[Start of RECORDS SHOWN]

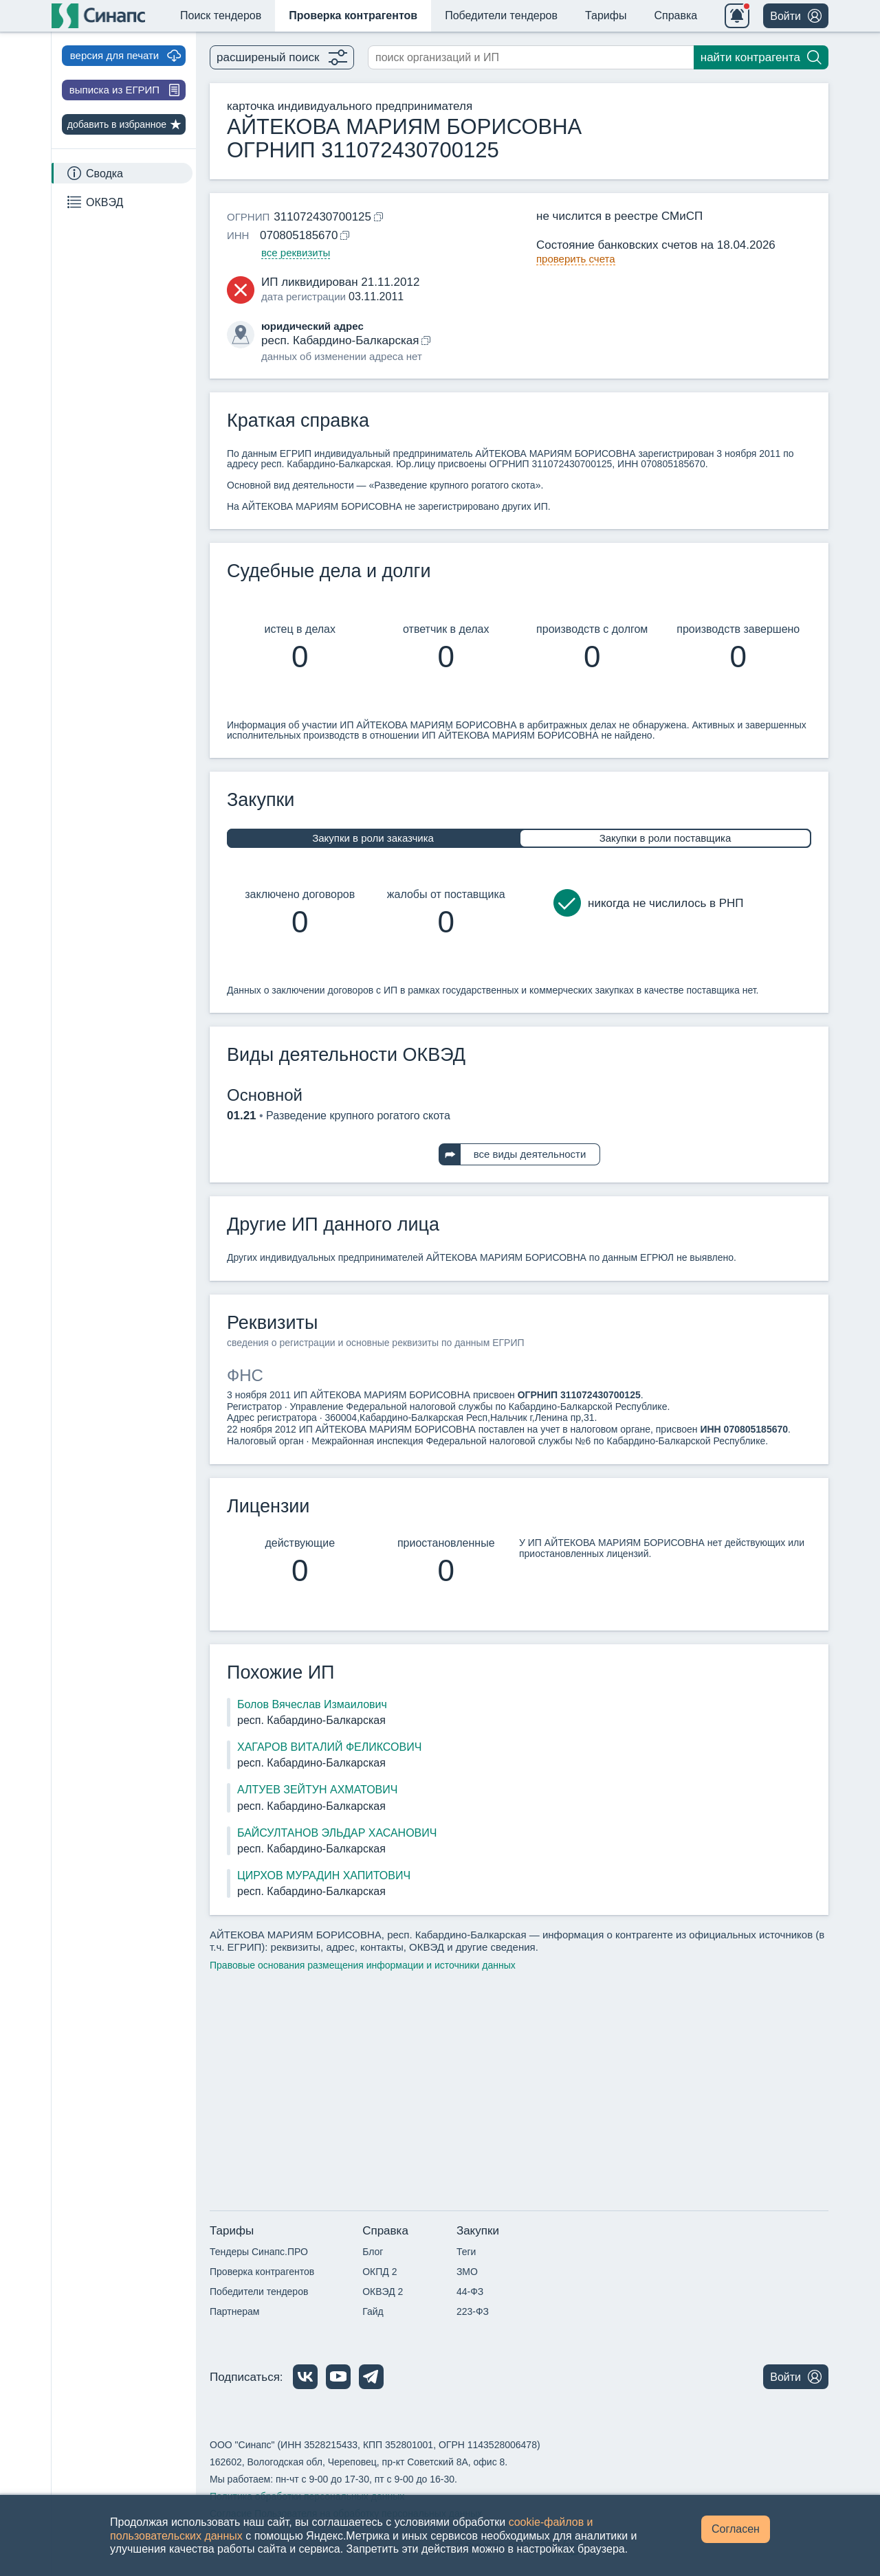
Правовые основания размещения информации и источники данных (363, 1965)
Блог (372, 2251)
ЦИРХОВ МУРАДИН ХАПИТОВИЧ (323, 1875)
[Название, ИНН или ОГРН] (598, 57)
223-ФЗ (472, 2311)
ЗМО (467, 2271)
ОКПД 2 (379, 2271)
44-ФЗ (469, 2291)
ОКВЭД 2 (382, 2291)
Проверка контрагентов (262, 2271)
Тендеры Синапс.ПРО (259, 2251)
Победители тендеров (259, 2291)
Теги (466, 2251)
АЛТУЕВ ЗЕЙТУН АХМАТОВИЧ (317, 1789)
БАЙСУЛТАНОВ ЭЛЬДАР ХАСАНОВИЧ (337, 1833)
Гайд (373, 2311)
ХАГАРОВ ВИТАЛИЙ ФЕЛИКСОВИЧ (329, 1747)
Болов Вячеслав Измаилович (312, 1704)
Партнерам (234, 2311)
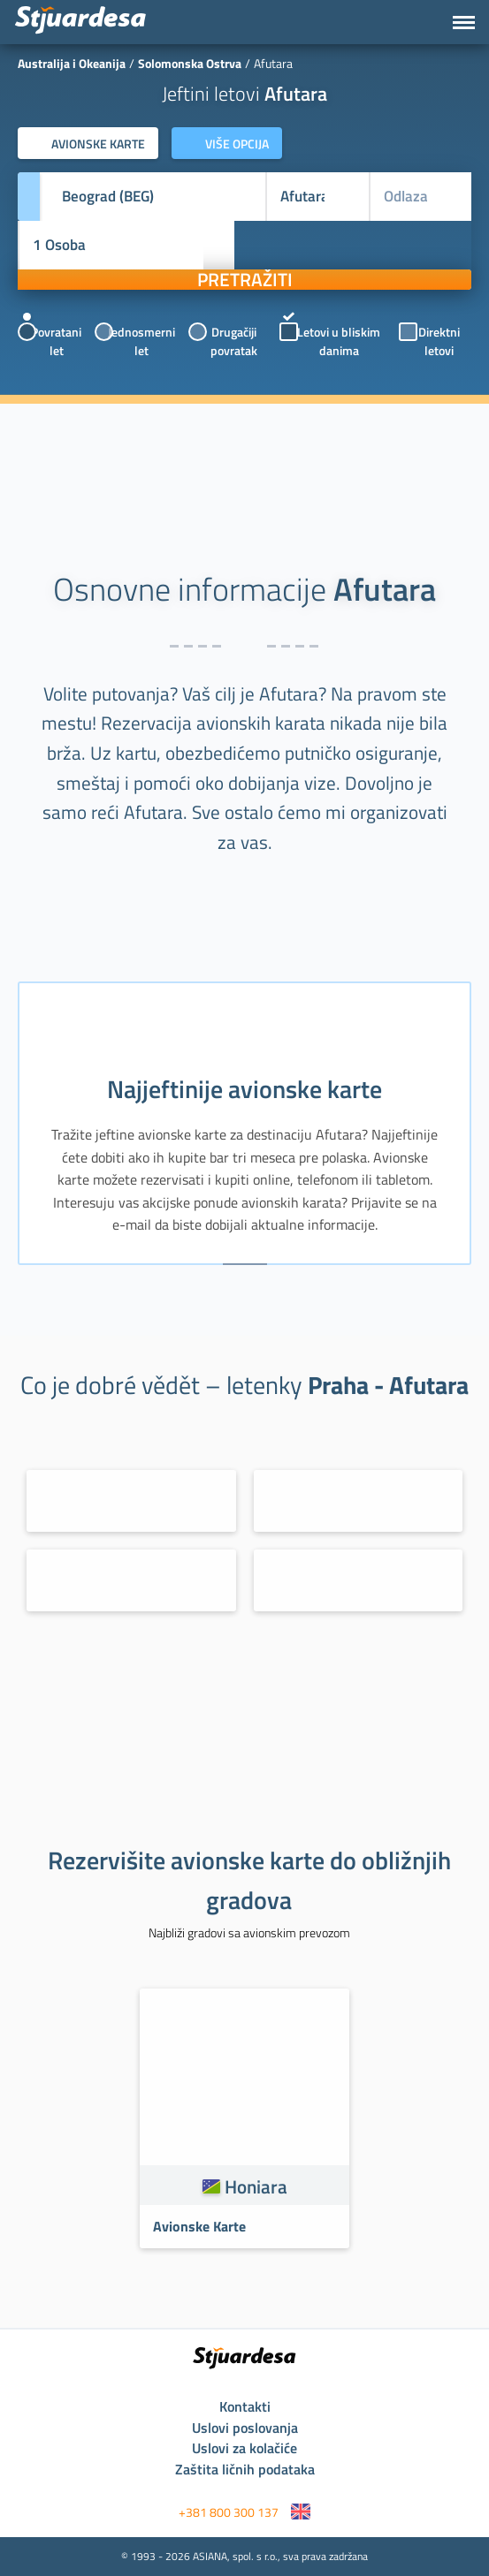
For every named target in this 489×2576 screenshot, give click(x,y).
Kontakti (245, 2406)
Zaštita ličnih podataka (245, 2469)
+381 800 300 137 (229, 2512)
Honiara (256, 2186)
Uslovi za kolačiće (244, 2448)
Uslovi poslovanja (245, 2428)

[End of RECORDS SHOWN]

**PROBLEM STATEMENT**: Reproduce every row above verbatim, omitting the pictures.

**RESULT OF THE TASK**:
Правовые основания размещения информации и источники данных (363, 1965)
Блог (372, 2251)
ЦИРХОВ МУРАДИН ХАПИТОВИЧ (323, 1875)
[Название, ИНН или ОГРН] (598, 57)
223-ФЗ (472, 2311)
ЗМО (467, 2271)
ОКПД 2 (379, 2271)
44-ФЗ (469, 2291)
ОКВЭД 2 (382, 2291)
Проверка контрагентов (262, 2271)
Тендеры Синапс.ПРО (259, 2251)
Победители тендеров (259, 2291)
Теги (466, 2251)
АЛТУЕВ ЗЕЙТУН АХМАТОВИЧ (317, 1789)
БАЙСУЛТАНОВ ЭЛЬДАР ХАСАНОВИЧ (337, 1833)
Гайд (373, 2311)
ХАГАРОВ ВИТАЛИЙ ФЕЛИКСОВИЧ (329, 1747)
Болов Вячеслав Измаилович (312, 1704)
Партнерам (234, 2311)
For every named target in this 489×2576 screenshot, give click(x,y).
Kontakti (245, 2406)
Zaštita ličnih podataka (245, 2469)
+381 800 300 137 (229, 2512)
Honiara (256, 2186)
Uslovi za kolačiće (244, 2448)
Uslovi poslovanja (245, 2428)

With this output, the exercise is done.